Pnc Bank v. Enron Creditors Recovery Corp.
Opinion
SUMMARY ORDER
Plaintiff-appellant National City Bank (“NCB”) appeals from a March 31, 2011 judgment of the District Court affirming the March 25, 2009 judgment of the Bankruptcy Court (Arthur J. Gonzalez, Bankruptcy Judge). We assume the parties’ familiarity with the underlying facts and the procedural history of this case, some of which we briefly reiterate here.
This appeal arises out of a bankruptcy proceeding, now nearly a decade old, convened to reorganize and liquidate the scandal-plagued Enron Corporation (“Enron ”). During the course of the bankruptcy proceeding, more than 150 Enron-affiliated entities (the “Enron Debtors”) filed voluntary petitions for relief under the Bankruptcy Code. These petitions were procedurally consolidated for administrative purposes. In re Enron Creditors Recovery Corp., No. 09 Civ. 4168, 2011 WL 1345254, at *1 (S.D.N.Y. Mar. 31, 2011) (“Enron I ”).
In October 2003, the Bankruptcy Court approved a stipulation between NCB, the Property Trustee for, inter alia, two Enron Trusts, and the Enron Debtors regarding NCB’s rights under the then-proposed plan of reorganization (the “Stipulation”). Decretal Paragraph 16 of the Stipulation consisted of a priority payment clause known as a “most favored nation” clause (the “MFN Clause”), which provided that if “the Debtors” paid a higher percentage to any class of claims than they did to NCB, NCB’s percentage recovery would increase to match the higher percentage. Id. A plan in bankruptcy (the “Enron Plan”) was thereafter confirmed, which included a clause requiring that any payments made by “the Debtors” pursuant to the Plan would be made “subject to” the requirements of the MFN Clause (the *13 “MFN Preservation Clause”). 2 Id. at *2.

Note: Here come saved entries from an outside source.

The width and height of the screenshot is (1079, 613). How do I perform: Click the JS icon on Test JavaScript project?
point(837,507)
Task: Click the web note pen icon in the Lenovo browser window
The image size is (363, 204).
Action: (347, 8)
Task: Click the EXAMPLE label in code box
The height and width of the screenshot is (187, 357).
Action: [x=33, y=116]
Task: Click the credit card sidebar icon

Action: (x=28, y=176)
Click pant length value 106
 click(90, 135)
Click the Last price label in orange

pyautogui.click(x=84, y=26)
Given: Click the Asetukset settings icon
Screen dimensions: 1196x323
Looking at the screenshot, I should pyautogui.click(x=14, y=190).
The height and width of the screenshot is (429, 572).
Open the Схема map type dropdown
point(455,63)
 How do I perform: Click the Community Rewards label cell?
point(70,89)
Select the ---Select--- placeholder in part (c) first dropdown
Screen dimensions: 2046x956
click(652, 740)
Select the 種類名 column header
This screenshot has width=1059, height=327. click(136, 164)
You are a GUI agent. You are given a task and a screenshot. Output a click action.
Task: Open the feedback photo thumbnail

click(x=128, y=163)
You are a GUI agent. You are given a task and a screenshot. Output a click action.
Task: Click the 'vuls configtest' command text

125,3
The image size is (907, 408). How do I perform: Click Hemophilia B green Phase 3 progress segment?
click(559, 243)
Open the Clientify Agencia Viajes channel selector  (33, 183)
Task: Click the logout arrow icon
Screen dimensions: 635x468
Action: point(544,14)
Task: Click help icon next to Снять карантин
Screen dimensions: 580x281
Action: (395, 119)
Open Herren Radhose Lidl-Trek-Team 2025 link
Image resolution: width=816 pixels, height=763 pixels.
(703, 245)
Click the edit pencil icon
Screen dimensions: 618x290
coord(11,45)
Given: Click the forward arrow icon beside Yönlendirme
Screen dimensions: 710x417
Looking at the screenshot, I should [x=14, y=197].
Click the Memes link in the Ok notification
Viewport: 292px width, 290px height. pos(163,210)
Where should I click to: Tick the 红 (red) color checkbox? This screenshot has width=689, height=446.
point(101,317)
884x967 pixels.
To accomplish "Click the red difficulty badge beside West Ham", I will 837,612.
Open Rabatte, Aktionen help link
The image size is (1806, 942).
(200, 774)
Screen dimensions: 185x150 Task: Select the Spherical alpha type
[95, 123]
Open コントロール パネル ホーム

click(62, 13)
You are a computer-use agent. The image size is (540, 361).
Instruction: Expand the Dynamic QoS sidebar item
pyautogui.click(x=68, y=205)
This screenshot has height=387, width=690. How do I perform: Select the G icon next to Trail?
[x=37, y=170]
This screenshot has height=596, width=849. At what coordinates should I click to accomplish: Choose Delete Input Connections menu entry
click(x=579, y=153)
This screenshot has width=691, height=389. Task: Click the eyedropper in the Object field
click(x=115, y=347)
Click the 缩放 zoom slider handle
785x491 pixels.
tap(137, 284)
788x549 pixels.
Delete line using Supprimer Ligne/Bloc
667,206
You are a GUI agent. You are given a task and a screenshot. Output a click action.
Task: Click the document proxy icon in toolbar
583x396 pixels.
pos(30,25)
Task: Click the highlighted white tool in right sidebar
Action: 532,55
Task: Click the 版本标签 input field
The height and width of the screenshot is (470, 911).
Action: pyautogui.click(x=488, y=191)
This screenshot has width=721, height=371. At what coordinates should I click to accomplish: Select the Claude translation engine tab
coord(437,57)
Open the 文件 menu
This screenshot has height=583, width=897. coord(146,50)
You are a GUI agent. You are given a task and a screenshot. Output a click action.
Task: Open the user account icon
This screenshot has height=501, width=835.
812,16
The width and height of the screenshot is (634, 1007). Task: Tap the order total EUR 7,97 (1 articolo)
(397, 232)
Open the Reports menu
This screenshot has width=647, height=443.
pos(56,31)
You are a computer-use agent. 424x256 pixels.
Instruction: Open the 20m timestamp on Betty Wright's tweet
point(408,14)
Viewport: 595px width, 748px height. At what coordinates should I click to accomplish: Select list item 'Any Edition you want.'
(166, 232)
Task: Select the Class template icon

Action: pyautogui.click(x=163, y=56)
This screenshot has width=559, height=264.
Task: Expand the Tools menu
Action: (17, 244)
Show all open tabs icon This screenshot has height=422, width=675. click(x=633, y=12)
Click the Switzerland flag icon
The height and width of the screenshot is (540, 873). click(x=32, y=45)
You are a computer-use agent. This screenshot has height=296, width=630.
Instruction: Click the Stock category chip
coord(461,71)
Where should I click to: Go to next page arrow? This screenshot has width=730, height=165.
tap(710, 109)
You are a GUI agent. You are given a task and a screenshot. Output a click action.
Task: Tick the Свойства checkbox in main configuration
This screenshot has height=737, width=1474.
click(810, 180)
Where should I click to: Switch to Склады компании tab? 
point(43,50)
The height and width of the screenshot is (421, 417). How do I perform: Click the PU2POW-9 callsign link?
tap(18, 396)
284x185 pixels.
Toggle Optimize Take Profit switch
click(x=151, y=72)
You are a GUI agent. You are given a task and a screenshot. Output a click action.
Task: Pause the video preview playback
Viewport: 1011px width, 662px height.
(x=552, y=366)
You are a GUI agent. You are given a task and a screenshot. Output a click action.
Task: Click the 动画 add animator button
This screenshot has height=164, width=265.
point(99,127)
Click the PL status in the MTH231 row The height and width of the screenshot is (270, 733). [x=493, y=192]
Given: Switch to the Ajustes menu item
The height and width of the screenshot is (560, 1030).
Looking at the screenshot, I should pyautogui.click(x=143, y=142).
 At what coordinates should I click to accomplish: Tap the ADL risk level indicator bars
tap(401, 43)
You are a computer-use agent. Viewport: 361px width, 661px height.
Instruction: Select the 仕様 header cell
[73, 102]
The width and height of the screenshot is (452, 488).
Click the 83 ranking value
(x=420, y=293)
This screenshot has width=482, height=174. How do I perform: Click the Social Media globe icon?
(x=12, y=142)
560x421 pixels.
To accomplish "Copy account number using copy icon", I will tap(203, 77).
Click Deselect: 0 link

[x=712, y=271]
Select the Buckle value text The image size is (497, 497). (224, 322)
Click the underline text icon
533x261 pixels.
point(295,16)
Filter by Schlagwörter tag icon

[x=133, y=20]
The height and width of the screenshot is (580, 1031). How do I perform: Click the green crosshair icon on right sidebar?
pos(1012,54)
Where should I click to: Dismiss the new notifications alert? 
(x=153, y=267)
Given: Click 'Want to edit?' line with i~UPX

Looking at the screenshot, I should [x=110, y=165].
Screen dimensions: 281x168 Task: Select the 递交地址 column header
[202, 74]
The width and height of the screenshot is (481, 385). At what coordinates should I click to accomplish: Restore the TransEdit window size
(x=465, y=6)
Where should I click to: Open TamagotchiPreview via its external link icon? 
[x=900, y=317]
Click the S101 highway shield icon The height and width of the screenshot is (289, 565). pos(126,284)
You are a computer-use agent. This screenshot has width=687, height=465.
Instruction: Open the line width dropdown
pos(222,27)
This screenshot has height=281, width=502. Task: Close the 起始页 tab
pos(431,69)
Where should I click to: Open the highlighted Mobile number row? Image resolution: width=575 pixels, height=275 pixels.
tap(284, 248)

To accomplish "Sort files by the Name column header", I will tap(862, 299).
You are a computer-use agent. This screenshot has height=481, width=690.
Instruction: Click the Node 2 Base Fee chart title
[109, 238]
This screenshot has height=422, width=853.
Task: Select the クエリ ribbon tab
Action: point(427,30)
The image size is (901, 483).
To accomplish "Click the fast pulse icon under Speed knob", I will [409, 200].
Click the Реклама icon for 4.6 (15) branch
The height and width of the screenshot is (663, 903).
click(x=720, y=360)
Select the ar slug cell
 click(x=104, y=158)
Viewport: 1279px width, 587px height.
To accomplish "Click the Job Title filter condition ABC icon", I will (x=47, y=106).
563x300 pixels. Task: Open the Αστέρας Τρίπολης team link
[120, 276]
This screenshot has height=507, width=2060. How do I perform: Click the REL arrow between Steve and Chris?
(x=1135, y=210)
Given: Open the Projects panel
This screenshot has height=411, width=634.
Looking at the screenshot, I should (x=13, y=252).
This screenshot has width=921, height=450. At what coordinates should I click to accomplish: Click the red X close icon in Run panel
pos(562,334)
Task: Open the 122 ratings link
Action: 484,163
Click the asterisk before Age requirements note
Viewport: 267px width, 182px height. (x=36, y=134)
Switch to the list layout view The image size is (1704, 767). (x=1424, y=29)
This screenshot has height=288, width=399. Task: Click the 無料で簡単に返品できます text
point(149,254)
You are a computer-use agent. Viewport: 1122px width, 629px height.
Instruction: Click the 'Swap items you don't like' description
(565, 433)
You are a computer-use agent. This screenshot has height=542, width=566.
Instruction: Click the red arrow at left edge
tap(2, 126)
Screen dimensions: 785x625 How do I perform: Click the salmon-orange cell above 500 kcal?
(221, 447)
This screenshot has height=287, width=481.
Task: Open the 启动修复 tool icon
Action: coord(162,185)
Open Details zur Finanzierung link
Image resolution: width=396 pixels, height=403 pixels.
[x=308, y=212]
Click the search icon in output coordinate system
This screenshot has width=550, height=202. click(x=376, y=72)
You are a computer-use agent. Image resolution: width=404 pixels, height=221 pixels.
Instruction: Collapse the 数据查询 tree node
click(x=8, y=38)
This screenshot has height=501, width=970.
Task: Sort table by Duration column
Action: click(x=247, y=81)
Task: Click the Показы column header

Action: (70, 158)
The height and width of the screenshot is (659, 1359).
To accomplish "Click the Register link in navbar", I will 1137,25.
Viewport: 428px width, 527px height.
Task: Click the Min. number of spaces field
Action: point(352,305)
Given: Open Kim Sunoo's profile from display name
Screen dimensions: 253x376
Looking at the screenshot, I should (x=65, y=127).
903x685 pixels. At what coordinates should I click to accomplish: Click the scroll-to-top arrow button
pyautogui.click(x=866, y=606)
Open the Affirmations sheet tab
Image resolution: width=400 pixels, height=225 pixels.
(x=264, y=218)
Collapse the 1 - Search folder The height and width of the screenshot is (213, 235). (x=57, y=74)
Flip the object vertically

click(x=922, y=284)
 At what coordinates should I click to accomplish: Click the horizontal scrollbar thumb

After executing the Stipulation, but before confirmation of the Enron Plan, Enron sold off a group of affiliates known as the Dabhol Debtors. The Enron Plan, which was confirmed shortly after the sale, redefined the term “Debtors” to specifically exclude the Dabhol Debtors. Id. Six months later, NCB reserved its rights against the Enron Debtors under the MFN Clause, asserting that “it is at least possible that one or more of the [Dabhol] Debtors will pay or agree to pay a higher percentage distribution to their unsecured nonpriority creditors than is provided for under the ... Stipulation or the [Enron] Plan.” Id. (citation and internal punctuation omitted) (first alteration in original).
After the Enron Plan was confirmed, the Dabhol Debtors — whose new owners were entirely unaffiliated with Enron — confirmed their own plan of reorganization (the “Dabhol Plan”). The Dabhol Plan provided for a 100% payment to two unsecured creditors. NCB subsequently argued that the MFN Clause had been triggered by the Dabhol Plan, and that the Bankruptcy Court should therefore increase its recovery against the Enron Debtors to 100% as well. Id. at *2-3.
On March 25, 2009, the Bankruptcy Court held that the MFN Clause had not been triggered by the Dabhol Plan’s 100% payment. The court first determined that “the plain meaning of the Most Favored Nation clause requires that the collective Debtors pay or agree to pay.” The court then found that, while the Dabhol Debtors were included in the term “Debtors” as defined at the time of the October Stipulation, the Dabhol Debtors had been completely separated from the cases of the Enron Debtors before the latter paid the unsecured creditors — and before the confirmation of the Enron Plan. In the Bankruptcy Court’s view, the Dabhol Debtors were no longer affiliated with, or under the control of, the Enron Debtors at the time of the confirmation of either the Enron or the Dabhol Plan, and therefore the Dabhol Debtors’ payout could not have triggered the MFN Clause. The Bankruptcy Court therefore denied NCB’s request for an additional recovery. Id. at *3.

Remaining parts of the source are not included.